◆ PROBLEM TO SOLVE:
Retype exactly the lines that run from the start of the data to the line holding "Given: Enable the Vue scindée split view", including both, and only those.

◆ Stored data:

=====

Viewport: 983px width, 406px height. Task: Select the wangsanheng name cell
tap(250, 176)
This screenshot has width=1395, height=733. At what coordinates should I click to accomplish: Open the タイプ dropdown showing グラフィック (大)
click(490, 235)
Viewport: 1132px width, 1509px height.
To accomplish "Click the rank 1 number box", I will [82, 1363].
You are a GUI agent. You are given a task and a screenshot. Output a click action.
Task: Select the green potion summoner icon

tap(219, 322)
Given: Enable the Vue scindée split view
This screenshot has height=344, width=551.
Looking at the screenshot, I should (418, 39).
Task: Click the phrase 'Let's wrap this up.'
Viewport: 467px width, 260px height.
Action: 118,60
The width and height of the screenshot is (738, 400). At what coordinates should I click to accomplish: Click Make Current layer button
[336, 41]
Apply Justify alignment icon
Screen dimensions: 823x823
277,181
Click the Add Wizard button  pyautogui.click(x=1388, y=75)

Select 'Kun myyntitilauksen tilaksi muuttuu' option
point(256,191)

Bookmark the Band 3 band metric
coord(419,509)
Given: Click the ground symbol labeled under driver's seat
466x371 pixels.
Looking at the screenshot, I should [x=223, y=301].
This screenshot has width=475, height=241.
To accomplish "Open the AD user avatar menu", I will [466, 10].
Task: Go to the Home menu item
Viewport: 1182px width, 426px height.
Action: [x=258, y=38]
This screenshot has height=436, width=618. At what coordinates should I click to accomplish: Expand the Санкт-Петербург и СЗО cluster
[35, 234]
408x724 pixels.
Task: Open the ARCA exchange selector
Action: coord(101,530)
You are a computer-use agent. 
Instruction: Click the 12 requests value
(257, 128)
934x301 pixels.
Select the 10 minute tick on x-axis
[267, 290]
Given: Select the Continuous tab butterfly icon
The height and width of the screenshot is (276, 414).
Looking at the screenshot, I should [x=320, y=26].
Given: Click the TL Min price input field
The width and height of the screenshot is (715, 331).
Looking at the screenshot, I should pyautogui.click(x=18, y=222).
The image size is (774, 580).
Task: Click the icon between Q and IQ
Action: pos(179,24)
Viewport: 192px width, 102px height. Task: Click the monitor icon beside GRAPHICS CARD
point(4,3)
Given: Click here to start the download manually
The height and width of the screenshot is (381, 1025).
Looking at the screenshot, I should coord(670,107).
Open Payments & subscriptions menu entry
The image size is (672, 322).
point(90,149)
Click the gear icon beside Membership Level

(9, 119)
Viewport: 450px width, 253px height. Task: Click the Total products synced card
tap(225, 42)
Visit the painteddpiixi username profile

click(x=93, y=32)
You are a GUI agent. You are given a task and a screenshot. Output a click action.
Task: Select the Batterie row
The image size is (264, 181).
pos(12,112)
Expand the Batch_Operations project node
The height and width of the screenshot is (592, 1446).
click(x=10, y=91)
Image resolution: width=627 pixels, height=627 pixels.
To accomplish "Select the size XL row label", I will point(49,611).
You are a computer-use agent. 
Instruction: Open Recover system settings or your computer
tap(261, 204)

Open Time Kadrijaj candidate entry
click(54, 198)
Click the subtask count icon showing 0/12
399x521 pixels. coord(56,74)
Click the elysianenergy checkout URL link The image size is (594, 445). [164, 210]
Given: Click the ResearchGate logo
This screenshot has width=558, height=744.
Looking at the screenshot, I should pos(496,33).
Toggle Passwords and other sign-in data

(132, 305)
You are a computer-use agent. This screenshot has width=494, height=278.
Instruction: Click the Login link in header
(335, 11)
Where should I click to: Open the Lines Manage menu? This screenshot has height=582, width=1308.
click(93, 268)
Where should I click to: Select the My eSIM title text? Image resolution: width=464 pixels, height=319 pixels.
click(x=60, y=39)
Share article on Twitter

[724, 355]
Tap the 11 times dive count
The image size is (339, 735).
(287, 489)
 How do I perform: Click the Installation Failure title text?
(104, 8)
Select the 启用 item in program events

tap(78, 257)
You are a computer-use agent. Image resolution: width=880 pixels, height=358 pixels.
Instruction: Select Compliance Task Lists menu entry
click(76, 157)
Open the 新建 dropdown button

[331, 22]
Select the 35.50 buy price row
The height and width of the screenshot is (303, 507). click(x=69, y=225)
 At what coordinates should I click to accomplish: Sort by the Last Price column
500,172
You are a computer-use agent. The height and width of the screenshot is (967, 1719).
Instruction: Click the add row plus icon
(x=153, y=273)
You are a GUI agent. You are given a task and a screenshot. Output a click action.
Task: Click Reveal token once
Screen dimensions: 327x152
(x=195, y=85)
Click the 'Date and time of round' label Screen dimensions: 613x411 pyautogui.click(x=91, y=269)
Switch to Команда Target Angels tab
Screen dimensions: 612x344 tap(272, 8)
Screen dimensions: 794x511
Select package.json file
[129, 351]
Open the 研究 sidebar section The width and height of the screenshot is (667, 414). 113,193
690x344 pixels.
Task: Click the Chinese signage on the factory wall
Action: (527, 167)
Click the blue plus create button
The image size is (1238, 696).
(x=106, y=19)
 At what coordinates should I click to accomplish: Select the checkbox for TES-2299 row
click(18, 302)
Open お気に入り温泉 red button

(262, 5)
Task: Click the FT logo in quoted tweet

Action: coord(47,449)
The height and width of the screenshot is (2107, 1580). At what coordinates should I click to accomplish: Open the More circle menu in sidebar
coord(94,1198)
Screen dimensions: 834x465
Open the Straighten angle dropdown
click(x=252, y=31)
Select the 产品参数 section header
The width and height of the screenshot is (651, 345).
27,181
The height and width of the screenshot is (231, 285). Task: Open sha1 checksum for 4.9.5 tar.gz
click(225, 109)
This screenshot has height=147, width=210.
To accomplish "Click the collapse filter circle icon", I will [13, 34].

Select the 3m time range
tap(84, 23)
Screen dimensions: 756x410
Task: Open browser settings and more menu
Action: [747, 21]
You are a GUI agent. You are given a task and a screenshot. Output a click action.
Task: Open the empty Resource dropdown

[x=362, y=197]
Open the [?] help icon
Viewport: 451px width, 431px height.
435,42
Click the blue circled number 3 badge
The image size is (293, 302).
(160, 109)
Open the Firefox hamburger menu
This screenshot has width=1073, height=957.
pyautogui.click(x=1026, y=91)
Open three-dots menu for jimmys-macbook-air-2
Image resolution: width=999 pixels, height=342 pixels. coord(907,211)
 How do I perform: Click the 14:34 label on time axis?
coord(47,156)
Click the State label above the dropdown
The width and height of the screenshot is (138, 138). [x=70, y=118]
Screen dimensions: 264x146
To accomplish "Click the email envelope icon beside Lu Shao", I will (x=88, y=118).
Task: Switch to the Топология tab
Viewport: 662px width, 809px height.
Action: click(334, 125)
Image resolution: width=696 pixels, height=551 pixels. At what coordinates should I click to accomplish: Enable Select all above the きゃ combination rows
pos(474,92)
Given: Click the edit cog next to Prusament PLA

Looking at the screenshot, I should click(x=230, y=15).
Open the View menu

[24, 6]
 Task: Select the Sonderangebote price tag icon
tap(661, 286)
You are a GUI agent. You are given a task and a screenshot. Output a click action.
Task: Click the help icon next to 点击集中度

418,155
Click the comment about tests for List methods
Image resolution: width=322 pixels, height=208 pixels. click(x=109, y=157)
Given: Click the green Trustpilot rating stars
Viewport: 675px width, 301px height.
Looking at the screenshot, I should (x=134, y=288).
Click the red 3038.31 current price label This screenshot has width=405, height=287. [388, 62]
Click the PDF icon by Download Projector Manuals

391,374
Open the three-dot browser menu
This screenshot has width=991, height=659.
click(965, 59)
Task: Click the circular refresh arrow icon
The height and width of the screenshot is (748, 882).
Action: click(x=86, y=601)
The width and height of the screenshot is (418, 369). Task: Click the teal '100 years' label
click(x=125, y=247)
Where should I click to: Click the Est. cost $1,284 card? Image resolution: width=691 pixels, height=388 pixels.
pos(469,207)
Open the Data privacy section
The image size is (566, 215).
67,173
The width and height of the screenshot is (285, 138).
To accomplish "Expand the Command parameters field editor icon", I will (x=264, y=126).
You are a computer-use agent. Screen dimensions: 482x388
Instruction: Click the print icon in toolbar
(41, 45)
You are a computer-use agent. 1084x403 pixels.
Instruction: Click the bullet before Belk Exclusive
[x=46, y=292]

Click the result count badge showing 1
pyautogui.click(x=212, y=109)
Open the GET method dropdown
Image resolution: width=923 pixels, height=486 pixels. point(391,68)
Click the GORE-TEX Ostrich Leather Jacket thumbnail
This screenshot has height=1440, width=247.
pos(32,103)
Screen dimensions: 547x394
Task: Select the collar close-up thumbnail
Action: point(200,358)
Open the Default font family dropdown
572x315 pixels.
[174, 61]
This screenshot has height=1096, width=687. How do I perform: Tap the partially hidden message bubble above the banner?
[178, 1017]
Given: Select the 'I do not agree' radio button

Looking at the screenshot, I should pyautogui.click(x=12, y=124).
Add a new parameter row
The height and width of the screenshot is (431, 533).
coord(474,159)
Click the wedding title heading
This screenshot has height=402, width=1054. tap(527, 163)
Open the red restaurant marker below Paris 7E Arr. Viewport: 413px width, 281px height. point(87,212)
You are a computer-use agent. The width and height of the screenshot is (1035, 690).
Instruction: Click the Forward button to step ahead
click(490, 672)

=====

◆ WRITTEN ANSWER:
Viewport: 983px width, 406px height. Task: Select the wangsanheng name cell
tap(250, 176)
This screenshot has width=1395, height=733. At what coordinates should I click to accomplish: Open the タイプ dropdown showing グラフィック (大)
click(490, 235)
Viewport: 1132px width, 1509px height.
To accomplish "Click the rank 1 number box", I will [82, 1363].
You are a GUI agent. You are given a task and a screenshot. Output a click action.
Task: Select the green potion summoner icon

tap(219, 322)
Given: Enable the Vue scindée split view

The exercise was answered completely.